The franchise that devs have gone on record to say is the lesser of the two flagships, the one EA decided wasn't worth the same amount of internal support as the flashy space shooter military game was the franchise that outsold it in spite of this lack of internal support. Not even just outselling, but completely blowing any expectations out of the water for it's success. It had multiplayer with packs, it got the ever sought after casual gamer market, it even launched merchandise sales! Even though they already hobbled DAI (and DA2 if we're being honest) it still did All Of That.
But that still wasn't enough, because it didn't make as much as a fucking gacha or live service game or the laughable concept of endless money in general.
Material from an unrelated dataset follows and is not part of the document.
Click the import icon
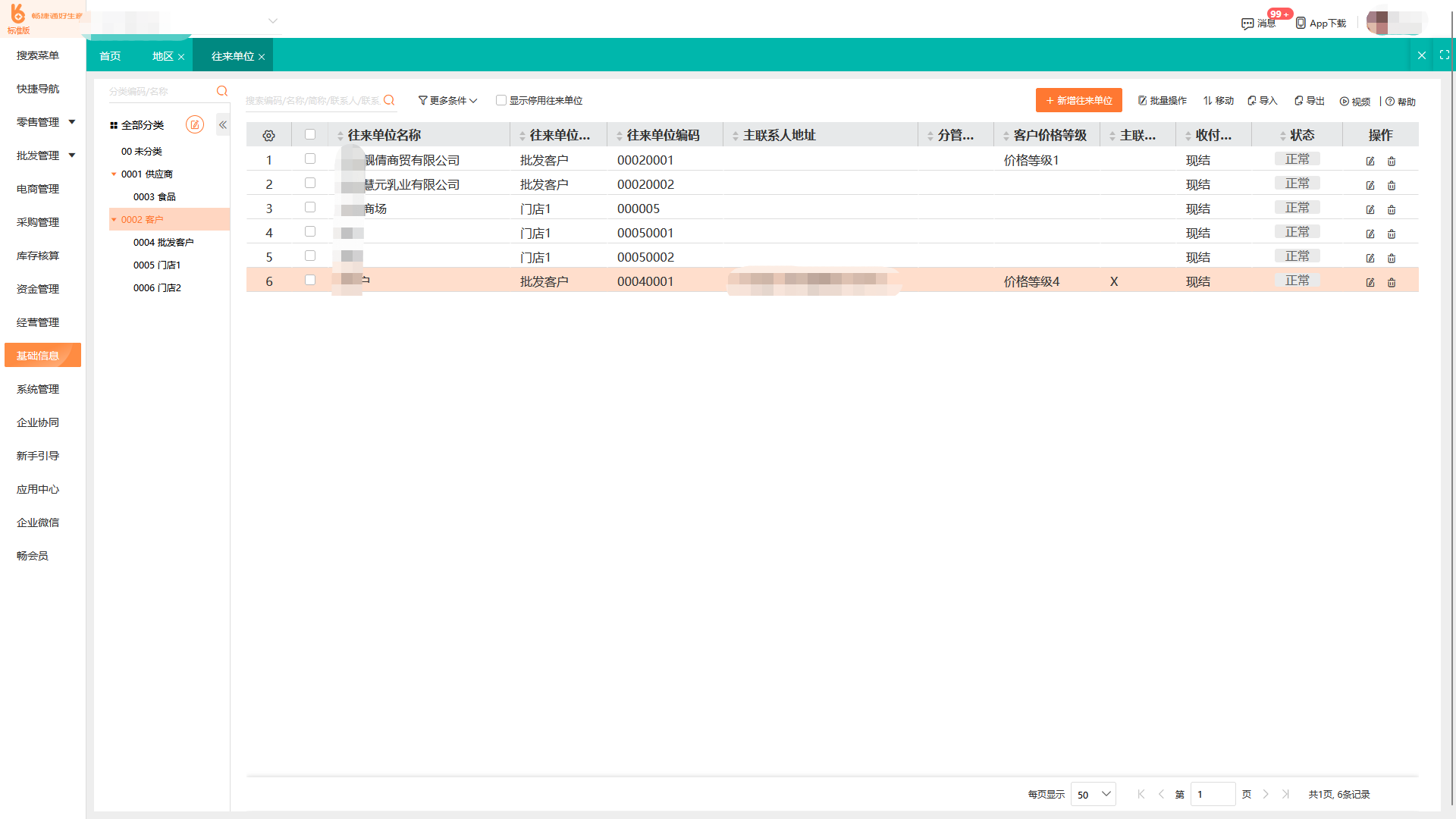 point(1264,99)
Despite them hollowing out Bioware with it's decisions, losing several key members that you know, MADE both of the flagship franchises what they are, making Bioware create in a genre they never had in the past, EA still pushed on ahead to a game that was poorly received all across the board. And despite DESPITE all of this misery, wasted money, time, people, all of that, they didn't even fucking want it in the end. They pulled the plug on something that could of saved it, or at least gave it some form of life in Anthem 2.0 because it didn't meet short-term profits, who gives a shit about long-term. Not EA!
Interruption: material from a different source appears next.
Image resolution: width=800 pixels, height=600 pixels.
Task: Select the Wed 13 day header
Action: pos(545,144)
The staggering cost of this live service game no one seemed to want vs what it ended up being is so sobering to look at then and now. And how it affected literally everything moving forward from that point. Like, really thinking the problem with their first live service game that they purposely crippled and lost so much on, was it wasn't an established IP, then oops there's no money in that now, reboot it, and we'll fire everyone for their troubles.
I sit here with all of this and just wonder how out-of-touch the suits can be, and how I wish I could say it's deeply malicious but I know it's not. It's just business. And I think that's worse.